Question

Show that the tangents to the curve $$y=7 x^{3}+11$$ at the points where $$x=2$$ and $$x=-2$$ are parallel.

Answer

**step1** Understanding the Problem

The problem asks us to determine if two lines, which are tangent to the curve defined by the equation $$y=7 x^{3}+11$$ at specific points where $$x=2$$ and $$x=-2$$, are parallel. In mathematics, two distinct lines are parallel if and only if they have the same slope.
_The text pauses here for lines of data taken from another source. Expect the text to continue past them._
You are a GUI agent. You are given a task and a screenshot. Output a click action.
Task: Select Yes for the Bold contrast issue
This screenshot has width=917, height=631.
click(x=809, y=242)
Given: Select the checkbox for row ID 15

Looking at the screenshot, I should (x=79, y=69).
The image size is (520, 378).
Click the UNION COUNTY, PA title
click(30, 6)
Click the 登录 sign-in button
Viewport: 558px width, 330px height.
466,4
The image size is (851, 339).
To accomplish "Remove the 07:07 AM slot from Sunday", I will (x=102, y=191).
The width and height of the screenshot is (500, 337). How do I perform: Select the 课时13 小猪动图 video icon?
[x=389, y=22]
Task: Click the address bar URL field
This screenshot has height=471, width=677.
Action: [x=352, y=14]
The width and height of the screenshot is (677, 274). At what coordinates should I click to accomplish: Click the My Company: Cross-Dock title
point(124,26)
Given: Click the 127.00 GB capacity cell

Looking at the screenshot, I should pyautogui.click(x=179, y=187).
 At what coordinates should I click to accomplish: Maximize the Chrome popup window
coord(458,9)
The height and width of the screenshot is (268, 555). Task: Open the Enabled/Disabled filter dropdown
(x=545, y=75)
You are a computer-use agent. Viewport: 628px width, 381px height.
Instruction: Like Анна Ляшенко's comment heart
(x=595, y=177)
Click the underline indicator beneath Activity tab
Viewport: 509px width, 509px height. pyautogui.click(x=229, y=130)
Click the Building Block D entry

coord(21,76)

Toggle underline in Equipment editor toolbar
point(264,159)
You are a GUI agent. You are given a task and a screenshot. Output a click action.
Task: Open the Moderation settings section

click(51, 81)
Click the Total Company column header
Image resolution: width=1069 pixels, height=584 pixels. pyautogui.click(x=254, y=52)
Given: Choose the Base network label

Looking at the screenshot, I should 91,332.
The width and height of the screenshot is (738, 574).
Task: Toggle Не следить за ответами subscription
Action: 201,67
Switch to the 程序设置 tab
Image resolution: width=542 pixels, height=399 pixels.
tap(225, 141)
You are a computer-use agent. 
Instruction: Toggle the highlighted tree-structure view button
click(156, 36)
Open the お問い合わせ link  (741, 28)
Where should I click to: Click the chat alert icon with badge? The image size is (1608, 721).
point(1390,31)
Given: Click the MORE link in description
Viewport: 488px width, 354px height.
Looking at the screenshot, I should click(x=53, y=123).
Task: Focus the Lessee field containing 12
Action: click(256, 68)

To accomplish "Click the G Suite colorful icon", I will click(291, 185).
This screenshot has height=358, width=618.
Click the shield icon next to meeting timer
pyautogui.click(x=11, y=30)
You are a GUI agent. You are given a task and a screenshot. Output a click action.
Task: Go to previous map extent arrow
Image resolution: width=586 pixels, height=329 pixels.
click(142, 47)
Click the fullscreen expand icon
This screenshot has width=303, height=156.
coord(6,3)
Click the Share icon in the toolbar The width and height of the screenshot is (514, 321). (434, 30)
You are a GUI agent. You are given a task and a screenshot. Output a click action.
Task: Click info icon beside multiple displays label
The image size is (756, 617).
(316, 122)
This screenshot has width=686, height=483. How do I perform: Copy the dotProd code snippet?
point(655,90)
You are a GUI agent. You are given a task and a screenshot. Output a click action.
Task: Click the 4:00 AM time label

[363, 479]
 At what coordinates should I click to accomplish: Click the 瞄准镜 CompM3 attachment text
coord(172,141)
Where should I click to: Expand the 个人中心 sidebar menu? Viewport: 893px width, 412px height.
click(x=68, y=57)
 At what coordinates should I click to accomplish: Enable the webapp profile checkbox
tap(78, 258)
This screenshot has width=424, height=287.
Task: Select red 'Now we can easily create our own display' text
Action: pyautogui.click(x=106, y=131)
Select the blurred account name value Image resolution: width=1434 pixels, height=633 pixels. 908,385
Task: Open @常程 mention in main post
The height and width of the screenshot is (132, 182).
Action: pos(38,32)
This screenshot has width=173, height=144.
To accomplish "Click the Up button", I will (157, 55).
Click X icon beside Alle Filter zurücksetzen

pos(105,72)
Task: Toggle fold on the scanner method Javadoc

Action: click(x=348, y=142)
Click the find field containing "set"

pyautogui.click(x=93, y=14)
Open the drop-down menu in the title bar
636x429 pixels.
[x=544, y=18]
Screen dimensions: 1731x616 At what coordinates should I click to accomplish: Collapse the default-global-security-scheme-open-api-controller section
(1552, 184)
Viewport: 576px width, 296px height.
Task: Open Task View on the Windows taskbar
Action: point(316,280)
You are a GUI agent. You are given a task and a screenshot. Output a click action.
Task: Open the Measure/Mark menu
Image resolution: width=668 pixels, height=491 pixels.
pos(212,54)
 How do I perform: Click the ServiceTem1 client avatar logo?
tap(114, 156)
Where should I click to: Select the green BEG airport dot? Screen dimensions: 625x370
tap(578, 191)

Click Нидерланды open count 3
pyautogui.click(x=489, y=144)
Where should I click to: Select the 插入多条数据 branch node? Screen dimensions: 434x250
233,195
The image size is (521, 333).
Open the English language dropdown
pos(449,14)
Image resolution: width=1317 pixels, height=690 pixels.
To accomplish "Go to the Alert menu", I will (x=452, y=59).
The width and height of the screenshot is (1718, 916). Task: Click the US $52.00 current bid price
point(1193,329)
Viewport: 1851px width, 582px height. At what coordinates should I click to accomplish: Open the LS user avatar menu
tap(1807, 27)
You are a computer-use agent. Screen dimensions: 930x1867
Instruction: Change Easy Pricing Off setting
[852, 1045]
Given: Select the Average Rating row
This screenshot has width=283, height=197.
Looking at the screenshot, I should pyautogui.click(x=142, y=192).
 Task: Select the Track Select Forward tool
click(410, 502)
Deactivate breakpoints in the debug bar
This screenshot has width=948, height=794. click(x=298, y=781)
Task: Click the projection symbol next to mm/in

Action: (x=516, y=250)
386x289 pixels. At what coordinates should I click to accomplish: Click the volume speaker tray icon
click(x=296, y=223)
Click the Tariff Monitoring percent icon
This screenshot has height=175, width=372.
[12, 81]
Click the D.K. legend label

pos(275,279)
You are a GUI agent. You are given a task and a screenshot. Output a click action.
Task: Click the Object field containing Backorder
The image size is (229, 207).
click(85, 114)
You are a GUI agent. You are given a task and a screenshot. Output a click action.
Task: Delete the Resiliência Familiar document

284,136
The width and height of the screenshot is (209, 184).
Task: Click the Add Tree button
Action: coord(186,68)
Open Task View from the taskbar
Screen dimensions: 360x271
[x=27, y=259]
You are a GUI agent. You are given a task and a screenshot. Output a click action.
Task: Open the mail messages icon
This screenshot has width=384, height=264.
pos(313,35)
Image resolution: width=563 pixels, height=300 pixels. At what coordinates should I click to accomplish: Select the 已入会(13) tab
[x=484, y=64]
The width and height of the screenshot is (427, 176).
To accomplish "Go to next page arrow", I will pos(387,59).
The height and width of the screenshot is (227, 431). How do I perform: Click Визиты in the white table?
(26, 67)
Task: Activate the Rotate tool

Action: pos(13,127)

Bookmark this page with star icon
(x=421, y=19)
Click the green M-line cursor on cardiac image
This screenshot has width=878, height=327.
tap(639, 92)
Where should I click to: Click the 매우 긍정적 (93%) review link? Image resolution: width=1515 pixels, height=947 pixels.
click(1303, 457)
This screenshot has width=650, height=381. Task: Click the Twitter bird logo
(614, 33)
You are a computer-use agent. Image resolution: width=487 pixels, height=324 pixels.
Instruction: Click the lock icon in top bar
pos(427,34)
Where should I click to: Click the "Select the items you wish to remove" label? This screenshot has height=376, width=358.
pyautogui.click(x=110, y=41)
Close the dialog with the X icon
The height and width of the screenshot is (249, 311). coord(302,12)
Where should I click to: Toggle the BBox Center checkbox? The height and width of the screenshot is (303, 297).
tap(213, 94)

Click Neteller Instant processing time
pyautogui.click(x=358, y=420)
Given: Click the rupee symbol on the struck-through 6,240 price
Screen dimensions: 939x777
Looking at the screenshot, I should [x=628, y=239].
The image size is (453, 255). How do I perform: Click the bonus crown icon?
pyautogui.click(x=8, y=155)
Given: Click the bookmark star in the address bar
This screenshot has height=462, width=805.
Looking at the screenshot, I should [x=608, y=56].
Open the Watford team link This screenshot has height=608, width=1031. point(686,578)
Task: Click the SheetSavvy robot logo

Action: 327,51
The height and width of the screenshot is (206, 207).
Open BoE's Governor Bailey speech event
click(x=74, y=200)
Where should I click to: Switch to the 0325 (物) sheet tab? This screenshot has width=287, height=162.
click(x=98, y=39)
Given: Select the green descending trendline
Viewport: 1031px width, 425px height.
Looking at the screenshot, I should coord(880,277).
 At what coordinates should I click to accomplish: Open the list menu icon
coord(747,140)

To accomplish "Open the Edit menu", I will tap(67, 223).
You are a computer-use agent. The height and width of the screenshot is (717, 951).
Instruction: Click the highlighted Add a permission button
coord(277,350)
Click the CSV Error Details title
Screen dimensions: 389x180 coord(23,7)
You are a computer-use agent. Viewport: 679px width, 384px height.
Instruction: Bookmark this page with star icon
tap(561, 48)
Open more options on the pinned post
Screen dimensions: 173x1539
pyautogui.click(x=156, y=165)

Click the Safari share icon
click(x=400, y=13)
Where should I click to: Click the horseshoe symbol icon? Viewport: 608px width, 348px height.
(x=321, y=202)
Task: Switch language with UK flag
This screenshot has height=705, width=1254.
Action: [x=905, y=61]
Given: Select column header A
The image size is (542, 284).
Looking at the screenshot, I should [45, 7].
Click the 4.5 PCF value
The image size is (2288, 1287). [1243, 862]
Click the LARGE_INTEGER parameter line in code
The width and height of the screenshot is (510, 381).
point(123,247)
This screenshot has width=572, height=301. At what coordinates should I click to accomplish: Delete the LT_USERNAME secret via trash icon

**step2** Finding the General Slope of the Tangent Line

To find the slope of a tangent line to a curve at any given point, we need to use the concept of a derivative, which represents the instantaneous rate of change of the curve at that point. For the given curve $$y=7 x^{3}+11$$, the derivative, denoted as $$\frac{dy}{dx}$$, will give us the slope ($$m$$) of the tangent line at any point $$x$$.
We apply the power rule of differentiation, which states that the derivative of $$x^n$$ is $$nx^{n-1}$$, and the rule for differentiating a constant, which states that the derivative of a constant is 0.
For the term $$7x^3$$:
The constant 7 remains, and we multiply it by the exponent of $$x$$ (which is 3), then reduce the exponent by 1 ($$3-1=2$$).
So, $$7 \times 3 \times x^{(3-1)} = 21x^2$$.
For the constant term $$11$$:
The derivative of a constant is $$0$$.
Therefore, the general formula for the slope of the tangent line at any point $$x$$ on the curve is $$m = 21x^2$$.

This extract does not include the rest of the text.